◆ WRITTEN EXERCISE A: Quote the Dremel bit forum thread word for word, from start to finish.

◆ READING TEXT:
+-------+

General Question

metadog's avatar

Best Dremel bit for grinding metal?

Asked by metadog (381points) November 6th, 2015

Hi! I have a license plate cover that needs some minor modification. I have a Dremel, but most of it’s factory bits aren’t aggressive enough to adequately grind out a chrome license plate cover. Can you make a recommendation?

Observing members: 0 Composing members: 0

3 Answers

majorrich's avatar

I was able to remove a bearing race using the red oxide cutting disks. I just went through a whole mess of them. It was the carrier bearing in the flywheel of my old car. What a mess.

ARE_you_kidding_me's avatar

@majorrich use the fiber reinforced wheels, those red ones are worthless and unsafe IMO. These will make short work of anything, even stainless.

jerv's avatar

I find those wheels to be a little dangerous and quite limited. I may use one as a cutoff tool for thin round-stock, but that’s the extent of my trust for them.

+-------+

◆ EXTRACTED INFORMATION:
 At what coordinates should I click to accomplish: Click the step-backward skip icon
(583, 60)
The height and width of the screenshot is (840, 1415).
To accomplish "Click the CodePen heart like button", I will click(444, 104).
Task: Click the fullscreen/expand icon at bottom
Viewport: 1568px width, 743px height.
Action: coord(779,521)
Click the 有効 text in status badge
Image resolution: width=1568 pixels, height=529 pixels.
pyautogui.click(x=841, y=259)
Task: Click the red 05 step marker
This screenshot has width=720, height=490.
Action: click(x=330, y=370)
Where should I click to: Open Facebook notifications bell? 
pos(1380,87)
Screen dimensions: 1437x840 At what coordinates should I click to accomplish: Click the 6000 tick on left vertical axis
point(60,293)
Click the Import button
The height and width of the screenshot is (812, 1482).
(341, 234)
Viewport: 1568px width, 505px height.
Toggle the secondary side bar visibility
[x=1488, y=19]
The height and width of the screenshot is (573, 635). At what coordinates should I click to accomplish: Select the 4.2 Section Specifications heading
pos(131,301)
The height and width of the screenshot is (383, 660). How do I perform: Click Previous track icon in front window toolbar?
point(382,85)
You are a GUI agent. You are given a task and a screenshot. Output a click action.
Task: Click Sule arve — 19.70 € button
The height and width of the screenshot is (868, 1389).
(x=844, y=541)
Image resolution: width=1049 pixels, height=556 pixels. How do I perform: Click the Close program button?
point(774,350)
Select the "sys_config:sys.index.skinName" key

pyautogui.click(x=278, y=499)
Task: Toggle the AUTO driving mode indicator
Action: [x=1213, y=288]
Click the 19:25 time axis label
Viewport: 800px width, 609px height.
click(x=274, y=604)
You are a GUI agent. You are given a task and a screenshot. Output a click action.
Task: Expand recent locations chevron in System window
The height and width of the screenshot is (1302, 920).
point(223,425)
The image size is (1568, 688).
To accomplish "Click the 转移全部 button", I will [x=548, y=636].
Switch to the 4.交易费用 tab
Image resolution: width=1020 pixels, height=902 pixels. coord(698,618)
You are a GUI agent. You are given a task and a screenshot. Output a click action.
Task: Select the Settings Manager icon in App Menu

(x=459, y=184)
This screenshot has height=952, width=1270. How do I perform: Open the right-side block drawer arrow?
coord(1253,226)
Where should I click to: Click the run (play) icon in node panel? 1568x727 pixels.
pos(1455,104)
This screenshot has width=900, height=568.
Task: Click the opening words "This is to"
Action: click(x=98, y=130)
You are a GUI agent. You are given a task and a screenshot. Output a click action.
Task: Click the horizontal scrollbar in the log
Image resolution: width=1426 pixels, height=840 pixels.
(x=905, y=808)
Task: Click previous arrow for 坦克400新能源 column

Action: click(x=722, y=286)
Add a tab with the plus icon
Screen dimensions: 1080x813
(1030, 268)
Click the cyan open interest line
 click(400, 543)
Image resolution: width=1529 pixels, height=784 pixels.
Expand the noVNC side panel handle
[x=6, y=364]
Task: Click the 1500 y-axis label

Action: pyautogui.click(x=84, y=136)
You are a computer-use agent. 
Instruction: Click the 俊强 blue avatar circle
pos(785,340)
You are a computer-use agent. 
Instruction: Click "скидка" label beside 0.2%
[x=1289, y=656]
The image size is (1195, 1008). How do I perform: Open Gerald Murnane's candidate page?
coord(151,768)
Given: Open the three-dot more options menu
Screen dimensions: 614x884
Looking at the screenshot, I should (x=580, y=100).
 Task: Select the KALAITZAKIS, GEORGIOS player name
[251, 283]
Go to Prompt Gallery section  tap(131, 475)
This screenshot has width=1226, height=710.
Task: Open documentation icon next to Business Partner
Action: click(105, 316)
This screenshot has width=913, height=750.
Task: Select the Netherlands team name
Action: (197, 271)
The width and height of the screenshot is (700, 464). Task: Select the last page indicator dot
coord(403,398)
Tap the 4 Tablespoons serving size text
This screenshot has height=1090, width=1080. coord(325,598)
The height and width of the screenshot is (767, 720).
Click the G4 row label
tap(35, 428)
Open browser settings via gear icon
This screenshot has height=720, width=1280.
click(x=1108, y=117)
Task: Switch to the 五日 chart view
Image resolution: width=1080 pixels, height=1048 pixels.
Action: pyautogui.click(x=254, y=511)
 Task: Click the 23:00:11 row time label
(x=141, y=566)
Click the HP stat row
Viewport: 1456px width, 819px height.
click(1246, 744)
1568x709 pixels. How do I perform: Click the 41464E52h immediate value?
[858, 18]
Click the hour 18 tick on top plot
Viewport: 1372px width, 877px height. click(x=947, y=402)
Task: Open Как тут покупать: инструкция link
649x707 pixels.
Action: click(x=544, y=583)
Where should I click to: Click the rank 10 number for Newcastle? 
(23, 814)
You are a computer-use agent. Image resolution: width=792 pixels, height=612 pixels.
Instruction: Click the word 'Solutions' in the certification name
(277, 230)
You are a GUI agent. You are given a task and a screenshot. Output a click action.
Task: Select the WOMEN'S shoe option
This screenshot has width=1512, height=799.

+-------+

◆ WRITTEN EXERCISE B: Please print the rows from the line with "Task: Click the red 05 step marker" to the line with "point(60,293)", both included, reproducing each line unchanged and printing nothing else.

◆ EXERCISE RESULT A:
General Question

metadog's avatar

Best Dremel bit for grinding metal?

Asked by metadog (381points) November 6th, 2015

Hi! I have a license plate cover that needs some minor modification. I have a Dremel, but most of it’s factory bits aren’t aggressive enough to adequately grind out a chrome license plate cover. Can you make a recommendation?

Observing members: 0 Composing members: 0

3 Answers

majorrich's avatar

I was able to remove a bearing race using the red oxide cutting disks. I just went through a whole mess of them. It was the carrier bearing in the flywheel of my old car. What a mess.

ARE_you_kidding_me's avatar

@majorrich use the fiber reinforced wheels, those red ones are worthless and unsafe IMO. These will make short work of anything, even stainless.

jerv's avatar

I find those wheels to be a little dangerous and quite limited. I may use one as a cutoff tool for thin round-stock, but that’s the extent of my trust for them.

◆ EXERCISE RESULT B:
Task: Click the red 05 step marker
This screenshot has width=720, height=490.
Action: click(x=330, y=370)
Where should I click to: Open Facebook notifications bell? 
pos(1380,87)
Screen dimensions: 1437x840 At what coordinates should I click to accomplish: Click the 6000 tick on left vertical axis
point(60,293)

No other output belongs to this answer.